Optimization of The Dose of Pregabalin as Pre-Anaesthetic Medication in Patients Undergoing Total Hip Arthroplasty Under Spinal Anaesthesia: Randomized Controlled Trial

Document Type : Original Article

Authors

Department of Anaesthesia, Pain Medicine and Surgical ICU, Faculty of Medicine, Mansoura University, Mansoura, Egypt

Abstract

Background and Objective: Total hip arthroplasty [THA] is frequently performed in Egypt for patients with degenerative joint disease. This procedure is performed under general anaesthesia and is associated with severe postoperative pain. Pregabalin has been described as an effective adjuvant for spinal anaesthesia. However, its optimum dose has not been standardized. Herein, we compared two different pregabalin doses [150 and 300 mg] regarding spinal anaesthesia characteristics and postoperative analgesic outcomes.
Patients and Methods: One hundred people who were going to have THA were enrolled in this prospective study.
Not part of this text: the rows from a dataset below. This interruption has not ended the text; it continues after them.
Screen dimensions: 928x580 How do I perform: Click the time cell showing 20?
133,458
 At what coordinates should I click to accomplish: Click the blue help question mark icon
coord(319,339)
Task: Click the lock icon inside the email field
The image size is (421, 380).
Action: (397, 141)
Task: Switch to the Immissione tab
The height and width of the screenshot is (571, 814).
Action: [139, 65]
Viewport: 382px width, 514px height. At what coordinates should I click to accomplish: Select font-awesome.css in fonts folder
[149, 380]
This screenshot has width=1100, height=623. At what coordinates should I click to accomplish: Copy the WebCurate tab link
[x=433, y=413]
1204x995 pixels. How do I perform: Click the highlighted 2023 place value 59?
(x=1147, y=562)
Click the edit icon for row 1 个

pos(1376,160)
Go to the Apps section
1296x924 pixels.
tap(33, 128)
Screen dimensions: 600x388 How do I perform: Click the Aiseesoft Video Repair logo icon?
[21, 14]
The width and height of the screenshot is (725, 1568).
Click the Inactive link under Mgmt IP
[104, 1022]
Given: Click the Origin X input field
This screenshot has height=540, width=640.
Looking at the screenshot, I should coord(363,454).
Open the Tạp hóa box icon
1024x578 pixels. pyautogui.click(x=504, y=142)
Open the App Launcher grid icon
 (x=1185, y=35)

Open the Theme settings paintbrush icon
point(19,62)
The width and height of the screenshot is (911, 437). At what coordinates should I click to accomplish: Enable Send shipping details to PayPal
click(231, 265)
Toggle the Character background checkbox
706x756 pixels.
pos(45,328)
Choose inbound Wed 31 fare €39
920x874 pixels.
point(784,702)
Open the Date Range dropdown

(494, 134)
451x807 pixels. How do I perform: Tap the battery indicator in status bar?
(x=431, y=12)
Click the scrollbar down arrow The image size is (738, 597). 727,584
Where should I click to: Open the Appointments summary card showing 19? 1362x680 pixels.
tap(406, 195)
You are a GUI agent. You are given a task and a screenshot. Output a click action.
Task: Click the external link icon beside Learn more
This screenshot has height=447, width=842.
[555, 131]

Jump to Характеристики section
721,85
They were split into two groups at random: Group A had 50 people who took 150 mg pregabalin capsules an hour before the surgery, and Group B had 50 people who took 300 mg pregabalin capsules at the same time.
Results: Preoperative patient criteria did not differ between the two groups. Moreover, sensory block criteria, including time to reach the T10 block, peak sensory block level, and time to reach it, were also comparable between the two groups. Nonetheless, the motor block duration increased in Group B. The majority of the recorded pain scores after the operation significantly decreased in Group B during the first postoperative day. Group B showed a significant elongation of the time to the first analgesic request and a significant decline in postoperative morphine consumption.
Conclusion: When THA is done with spinal anaesthesia and 300 mg of pregabalin is taken by mouth, the pain relief is much better than when 150 mg is taken.